Pixel coordinate grounding data

-=-=-=-=-

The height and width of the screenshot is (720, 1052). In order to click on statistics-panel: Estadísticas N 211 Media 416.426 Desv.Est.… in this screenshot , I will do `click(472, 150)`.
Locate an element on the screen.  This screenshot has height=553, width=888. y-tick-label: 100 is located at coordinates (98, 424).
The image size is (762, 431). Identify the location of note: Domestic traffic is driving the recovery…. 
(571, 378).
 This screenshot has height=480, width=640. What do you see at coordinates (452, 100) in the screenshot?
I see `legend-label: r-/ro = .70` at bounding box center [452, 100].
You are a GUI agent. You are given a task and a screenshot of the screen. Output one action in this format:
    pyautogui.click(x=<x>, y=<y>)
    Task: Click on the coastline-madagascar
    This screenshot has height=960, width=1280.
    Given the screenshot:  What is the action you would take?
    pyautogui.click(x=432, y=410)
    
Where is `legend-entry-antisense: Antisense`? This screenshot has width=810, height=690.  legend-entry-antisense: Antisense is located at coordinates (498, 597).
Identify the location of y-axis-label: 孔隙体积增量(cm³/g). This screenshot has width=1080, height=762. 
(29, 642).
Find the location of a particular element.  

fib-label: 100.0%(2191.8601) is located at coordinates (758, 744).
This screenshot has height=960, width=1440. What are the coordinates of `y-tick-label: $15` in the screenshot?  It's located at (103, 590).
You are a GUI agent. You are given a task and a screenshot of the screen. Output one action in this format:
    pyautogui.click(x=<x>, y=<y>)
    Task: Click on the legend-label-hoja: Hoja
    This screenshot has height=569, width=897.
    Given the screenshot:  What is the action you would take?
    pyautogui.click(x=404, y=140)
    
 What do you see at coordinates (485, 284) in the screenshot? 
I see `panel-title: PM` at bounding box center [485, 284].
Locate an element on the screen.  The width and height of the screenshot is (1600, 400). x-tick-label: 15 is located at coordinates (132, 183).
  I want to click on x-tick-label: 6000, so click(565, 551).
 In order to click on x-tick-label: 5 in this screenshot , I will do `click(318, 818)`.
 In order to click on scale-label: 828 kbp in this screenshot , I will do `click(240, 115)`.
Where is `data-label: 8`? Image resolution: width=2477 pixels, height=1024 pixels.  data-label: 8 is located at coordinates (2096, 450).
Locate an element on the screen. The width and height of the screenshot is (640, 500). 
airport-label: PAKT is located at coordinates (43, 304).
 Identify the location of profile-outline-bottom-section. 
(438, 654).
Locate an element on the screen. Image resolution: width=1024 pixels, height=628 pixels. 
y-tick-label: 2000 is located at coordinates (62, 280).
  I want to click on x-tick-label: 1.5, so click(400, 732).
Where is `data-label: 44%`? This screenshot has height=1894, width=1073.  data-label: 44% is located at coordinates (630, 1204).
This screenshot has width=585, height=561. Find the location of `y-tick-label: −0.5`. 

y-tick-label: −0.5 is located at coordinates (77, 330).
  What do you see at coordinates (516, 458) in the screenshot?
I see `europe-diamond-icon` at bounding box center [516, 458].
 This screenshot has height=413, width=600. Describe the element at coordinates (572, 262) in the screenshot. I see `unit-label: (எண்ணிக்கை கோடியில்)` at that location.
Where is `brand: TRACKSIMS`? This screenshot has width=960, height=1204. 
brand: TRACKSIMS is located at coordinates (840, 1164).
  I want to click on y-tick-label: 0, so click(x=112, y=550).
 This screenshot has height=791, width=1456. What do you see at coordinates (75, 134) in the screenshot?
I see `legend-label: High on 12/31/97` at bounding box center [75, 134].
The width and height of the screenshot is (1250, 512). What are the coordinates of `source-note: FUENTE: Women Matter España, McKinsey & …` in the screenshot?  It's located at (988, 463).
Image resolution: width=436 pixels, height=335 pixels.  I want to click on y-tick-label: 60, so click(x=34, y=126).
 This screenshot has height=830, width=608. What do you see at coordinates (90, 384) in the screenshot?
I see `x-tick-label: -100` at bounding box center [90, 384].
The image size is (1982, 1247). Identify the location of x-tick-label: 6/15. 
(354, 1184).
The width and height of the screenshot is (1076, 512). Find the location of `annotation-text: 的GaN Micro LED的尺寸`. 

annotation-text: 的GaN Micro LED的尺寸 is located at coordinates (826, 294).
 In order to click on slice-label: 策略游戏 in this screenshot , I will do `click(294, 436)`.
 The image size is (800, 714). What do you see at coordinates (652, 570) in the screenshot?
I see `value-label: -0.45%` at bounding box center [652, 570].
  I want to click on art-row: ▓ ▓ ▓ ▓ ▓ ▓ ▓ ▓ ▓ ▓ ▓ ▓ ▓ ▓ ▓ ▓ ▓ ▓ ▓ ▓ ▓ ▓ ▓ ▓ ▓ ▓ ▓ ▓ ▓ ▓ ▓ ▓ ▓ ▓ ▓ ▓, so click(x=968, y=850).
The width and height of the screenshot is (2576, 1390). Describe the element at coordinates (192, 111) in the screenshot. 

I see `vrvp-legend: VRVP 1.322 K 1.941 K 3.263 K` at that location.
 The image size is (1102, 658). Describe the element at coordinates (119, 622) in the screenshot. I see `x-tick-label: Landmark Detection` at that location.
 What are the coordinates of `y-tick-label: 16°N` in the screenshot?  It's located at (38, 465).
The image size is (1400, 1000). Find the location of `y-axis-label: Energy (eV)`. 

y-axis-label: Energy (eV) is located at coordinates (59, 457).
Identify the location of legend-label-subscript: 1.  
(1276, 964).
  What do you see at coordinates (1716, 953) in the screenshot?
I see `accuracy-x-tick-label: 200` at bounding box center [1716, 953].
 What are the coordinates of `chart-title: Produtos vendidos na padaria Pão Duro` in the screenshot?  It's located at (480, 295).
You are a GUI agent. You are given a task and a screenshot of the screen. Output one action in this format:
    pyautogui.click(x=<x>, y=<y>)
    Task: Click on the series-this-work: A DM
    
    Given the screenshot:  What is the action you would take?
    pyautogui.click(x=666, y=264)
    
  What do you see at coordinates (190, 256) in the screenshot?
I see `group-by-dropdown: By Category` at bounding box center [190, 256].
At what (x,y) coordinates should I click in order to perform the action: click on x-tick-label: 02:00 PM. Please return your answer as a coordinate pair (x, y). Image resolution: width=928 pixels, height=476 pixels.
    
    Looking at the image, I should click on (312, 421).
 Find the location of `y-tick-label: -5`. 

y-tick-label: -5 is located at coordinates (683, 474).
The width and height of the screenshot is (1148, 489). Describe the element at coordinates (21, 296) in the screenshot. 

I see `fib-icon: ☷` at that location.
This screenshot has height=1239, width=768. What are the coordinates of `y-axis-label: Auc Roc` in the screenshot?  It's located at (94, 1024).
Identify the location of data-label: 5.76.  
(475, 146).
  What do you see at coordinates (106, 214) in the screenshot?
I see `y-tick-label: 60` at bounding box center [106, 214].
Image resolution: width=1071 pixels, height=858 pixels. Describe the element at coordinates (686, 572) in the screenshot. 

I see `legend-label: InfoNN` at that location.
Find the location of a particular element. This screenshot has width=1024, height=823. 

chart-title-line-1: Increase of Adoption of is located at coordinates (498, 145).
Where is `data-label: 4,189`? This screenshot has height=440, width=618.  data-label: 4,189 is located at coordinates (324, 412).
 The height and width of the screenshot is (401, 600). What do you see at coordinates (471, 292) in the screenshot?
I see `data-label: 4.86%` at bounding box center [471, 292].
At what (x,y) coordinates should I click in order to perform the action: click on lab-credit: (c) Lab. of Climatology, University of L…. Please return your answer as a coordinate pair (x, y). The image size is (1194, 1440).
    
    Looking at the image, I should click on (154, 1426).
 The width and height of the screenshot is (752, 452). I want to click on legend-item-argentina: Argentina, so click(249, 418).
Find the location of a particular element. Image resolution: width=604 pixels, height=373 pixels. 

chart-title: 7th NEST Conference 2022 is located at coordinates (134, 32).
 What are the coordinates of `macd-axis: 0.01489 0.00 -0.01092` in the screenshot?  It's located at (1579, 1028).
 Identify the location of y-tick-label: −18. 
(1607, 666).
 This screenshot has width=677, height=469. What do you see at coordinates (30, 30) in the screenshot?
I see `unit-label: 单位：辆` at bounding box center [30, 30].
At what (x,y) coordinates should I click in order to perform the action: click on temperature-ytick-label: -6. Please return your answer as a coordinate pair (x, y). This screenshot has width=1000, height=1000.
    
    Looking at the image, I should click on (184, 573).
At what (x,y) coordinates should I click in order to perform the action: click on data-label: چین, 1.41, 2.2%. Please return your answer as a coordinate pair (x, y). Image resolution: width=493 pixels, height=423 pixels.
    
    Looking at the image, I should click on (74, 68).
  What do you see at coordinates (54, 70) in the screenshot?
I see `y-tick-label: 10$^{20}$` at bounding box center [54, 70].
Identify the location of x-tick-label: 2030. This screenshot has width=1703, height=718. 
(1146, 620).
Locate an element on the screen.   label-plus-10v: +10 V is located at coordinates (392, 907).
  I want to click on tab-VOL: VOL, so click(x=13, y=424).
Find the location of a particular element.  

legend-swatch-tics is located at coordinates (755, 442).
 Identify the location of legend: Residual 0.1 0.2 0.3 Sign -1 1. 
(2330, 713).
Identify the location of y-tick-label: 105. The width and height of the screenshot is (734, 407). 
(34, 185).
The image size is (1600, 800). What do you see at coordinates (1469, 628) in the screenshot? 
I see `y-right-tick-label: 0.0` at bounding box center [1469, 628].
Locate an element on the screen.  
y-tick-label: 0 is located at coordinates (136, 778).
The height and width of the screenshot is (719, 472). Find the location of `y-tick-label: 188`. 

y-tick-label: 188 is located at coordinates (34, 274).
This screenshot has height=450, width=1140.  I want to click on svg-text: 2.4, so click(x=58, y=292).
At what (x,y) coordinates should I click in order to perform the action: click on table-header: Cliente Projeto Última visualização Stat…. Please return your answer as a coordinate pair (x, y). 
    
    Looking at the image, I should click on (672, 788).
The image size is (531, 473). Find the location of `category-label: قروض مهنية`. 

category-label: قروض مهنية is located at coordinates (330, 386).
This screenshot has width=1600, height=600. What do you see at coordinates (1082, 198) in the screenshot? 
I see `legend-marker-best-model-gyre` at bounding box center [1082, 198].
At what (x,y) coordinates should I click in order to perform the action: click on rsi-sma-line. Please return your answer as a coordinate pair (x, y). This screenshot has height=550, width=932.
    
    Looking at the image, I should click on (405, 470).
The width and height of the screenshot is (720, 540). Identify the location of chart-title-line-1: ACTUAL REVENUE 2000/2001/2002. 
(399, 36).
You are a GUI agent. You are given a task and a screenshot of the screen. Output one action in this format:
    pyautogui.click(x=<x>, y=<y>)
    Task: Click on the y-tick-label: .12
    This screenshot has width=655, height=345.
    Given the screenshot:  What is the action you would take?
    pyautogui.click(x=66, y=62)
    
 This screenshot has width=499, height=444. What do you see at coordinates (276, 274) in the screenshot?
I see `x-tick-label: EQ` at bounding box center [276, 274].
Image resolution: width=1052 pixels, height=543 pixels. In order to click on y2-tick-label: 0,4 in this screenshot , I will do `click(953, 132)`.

-=-=-=-=-

- **PROBLEM STATEMENT**
Can you reproduce the lines of the material above verbatim, starting at the line containing "The width and height of the screenshot is (2576, 1390)." and ending at the line containing "VRVP 1.322 K"?

- **WRITTEN SOLUTION**
The width and height of the screenshot is (2576, 1390). Describe the element at coordinates (192, 111) in the screenshot. 

I see `vrvp-legend: VRVP 1.322 K 1.941 K 3.263 K` at that location.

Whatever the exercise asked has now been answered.